JOMBANG - Setiap warga negara berhak mendapatkan pendidikan, begitulah bunyi UUD 1945 Pasal 31 ayat (1). Pasal ini mengamanatkan bahwa semua warga negara, termasuk anak-anak yang memiliki keterbatasan atau yang berada dalam kondisi kurang beruntung, berhak mendapatkan pendidikan, terutama pendidikan dasar dan wajib.

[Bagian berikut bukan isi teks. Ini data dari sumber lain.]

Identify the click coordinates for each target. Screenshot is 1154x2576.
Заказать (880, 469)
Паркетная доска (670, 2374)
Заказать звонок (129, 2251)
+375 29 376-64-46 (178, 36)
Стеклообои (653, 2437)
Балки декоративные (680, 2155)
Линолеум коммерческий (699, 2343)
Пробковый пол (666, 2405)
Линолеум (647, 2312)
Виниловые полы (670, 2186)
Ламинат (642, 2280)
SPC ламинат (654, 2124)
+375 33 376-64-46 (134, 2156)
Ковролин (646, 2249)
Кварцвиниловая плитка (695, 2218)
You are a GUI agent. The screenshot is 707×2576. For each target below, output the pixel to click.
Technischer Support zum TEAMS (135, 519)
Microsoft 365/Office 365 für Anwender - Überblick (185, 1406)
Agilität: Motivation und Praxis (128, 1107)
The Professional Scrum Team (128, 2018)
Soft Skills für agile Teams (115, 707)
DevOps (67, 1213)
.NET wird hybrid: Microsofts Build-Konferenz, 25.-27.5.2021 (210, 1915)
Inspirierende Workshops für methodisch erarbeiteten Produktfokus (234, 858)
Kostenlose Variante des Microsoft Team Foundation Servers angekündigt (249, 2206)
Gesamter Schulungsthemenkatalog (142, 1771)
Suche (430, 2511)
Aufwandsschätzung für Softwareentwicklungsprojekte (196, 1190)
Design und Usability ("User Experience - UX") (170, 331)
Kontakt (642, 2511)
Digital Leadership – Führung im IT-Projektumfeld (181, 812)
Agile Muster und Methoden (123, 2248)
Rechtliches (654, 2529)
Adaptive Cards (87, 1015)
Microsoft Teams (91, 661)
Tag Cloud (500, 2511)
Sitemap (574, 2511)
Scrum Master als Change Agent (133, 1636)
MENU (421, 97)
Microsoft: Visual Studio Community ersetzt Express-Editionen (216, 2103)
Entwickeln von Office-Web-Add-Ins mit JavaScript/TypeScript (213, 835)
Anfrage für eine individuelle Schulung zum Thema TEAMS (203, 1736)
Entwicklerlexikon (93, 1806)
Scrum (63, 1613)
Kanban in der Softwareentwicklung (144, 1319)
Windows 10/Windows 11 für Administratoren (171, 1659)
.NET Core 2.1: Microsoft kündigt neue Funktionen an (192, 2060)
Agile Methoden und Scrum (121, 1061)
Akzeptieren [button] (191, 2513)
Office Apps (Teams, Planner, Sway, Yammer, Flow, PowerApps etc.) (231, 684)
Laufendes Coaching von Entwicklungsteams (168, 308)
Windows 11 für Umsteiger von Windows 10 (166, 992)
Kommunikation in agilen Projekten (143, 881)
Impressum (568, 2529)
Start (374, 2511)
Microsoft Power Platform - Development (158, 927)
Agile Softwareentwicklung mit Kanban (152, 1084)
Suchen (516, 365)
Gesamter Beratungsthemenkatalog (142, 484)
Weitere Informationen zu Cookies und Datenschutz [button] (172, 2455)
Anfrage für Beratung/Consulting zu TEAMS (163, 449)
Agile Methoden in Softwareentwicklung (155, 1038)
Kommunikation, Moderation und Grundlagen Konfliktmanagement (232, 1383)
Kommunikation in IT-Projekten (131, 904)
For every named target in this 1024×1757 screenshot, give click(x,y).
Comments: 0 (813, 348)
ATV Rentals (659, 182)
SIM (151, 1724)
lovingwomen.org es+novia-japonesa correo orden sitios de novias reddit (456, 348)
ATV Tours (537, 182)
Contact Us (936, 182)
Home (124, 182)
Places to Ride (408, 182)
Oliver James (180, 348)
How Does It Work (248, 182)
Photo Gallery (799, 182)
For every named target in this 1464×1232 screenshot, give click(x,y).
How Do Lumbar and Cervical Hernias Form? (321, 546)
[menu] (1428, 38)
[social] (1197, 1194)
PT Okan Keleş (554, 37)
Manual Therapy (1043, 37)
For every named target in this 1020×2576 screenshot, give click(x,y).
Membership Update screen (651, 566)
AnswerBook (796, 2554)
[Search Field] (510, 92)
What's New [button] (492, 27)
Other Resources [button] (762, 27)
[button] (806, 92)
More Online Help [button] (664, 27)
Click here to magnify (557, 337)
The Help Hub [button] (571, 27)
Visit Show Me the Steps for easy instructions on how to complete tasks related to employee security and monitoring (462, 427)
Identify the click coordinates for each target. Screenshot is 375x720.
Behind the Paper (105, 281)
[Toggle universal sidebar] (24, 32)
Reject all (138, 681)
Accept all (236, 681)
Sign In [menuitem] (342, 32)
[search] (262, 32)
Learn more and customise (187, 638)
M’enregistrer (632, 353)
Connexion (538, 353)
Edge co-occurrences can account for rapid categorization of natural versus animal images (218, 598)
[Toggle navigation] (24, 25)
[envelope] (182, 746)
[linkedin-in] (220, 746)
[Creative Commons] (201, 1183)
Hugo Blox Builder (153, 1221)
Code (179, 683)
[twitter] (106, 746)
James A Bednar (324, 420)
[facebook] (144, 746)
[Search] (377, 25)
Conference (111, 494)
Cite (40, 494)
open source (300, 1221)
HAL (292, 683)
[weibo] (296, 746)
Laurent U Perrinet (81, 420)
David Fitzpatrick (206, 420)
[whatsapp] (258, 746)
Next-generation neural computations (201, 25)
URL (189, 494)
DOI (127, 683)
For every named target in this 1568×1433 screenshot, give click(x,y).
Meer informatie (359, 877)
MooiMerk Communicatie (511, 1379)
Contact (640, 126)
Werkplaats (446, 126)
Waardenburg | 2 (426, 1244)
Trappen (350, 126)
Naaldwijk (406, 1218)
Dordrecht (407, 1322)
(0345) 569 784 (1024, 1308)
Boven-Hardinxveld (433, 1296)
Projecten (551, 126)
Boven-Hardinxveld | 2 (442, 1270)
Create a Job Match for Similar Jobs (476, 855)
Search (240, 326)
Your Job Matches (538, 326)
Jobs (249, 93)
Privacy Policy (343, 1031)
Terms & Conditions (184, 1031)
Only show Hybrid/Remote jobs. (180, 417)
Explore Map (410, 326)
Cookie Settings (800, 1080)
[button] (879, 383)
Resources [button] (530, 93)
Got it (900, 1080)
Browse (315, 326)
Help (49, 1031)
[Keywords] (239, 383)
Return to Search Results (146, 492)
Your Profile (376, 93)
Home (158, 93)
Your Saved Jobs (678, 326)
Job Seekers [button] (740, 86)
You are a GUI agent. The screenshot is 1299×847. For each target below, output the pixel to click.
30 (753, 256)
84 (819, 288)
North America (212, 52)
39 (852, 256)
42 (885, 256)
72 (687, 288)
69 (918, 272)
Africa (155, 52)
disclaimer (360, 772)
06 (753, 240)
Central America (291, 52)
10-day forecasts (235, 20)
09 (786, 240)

Kebutuhan akan pendidikan tidak hanya bagi mereka yang mampu, baik secara materi, fisik, kondisi sosial budaya, dan lainnya. Pendidikan menjadi hak setiap anak bangsa yang wajib dipenuhi oleh pemerintah. Hal ini untuk memberikan layanan pendidikan yang terbaik bagi masyarakat sebagai pemenuhan hak anak-anak, tidak terkecuali anak penyandang disabilitas.


Baca Juga : Ahmad Fatih Hasan Basry Tenang dan Tajam Gambarnya


Dalam kegiatan Webinar bertajuk Education For All (08/2021) yang diselenggarakan Direktorat Sekolah Dasar, Dra. Sri Wahyuningsih, M.Pd., Direktur Sekolah Dasar Kemendikbud-ristek menegaskan, jika satuan pendidikan inklusif merupakan tanggung jawab pihak pemerintah daerah. Oleh karena itu, pemda setempat harus dipastikan sudah memberikan hak pendidikan bagi anak-anak.


Sri Wahyuningsih mengatakan bahwa hak penyandang disabilitas dijamin oleh undang-undang nomor 8 tahun 2016 tentang penyandang disabilitas yang mencantumkan hak-hak penyandang disabilitas. Penyandang disabilitas punya hak memperoleh pendidikan inklusif untuk mengakses pembelajaran bermutu di seluruh tingkatan dan jenis fasilitas pendidikan.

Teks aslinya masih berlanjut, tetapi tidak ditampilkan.